> **What you have to do**:
Pull every line with "computer" from the entries below.

> **Data for this task**:
******

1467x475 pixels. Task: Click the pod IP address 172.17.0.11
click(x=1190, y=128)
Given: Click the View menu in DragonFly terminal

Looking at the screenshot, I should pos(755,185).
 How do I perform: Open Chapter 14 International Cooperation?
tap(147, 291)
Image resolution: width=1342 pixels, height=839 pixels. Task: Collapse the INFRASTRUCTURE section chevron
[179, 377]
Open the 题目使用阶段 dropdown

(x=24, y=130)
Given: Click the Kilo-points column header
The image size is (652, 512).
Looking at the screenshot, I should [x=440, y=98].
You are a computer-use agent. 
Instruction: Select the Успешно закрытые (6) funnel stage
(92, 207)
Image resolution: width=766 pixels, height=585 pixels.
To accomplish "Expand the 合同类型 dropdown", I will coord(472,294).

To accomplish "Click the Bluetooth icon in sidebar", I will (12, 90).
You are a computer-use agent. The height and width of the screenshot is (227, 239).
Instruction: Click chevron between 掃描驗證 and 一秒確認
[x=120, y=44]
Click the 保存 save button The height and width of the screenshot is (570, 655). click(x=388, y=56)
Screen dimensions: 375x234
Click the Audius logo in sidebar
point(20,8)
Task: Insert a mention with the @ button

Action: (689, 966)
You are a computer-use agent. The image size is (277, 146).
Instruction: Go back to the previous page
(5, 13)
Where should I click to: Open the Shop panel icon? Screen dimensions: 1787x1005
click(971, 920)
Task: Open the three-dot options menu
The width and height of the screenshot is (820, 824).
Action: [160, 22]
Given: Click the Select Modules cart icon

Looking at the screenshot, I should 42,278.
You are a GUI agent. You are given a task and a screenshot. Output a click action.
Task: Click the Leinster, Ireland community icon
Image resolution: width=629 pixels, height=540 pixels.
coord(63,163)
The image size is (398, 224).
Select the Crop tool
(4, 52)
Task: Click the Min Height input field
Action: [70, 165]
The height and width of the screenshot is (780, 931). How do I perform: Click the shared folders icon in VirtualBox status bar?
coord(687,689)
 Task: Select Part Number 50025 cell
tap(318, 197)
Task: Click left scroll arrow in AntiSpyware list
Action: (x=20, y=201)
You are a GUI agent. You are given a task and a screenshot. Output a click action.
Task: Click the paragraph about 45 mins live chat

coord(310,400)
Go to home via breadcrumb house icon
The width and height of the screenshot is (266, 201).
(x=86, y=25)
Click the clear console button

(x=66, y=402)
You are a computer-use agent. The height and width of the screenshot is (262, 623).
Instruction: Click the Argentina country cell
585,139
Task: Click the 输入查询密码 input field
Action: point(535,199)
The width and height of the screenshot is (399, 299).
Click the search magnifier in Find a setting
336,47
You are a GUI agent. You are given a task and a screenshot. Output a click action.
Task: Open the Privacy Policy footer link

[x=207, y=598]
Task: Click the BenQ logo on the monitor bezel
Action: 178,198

******

> **Result below**:
You are a computer-use agent. 
You are a computer-use agent. The height and width of the screenshot is (227, 239).
You are a computer-use agent. The image size is (277, 146).
You are a computer-use agent. The height and width of the screenshot is (262, 623).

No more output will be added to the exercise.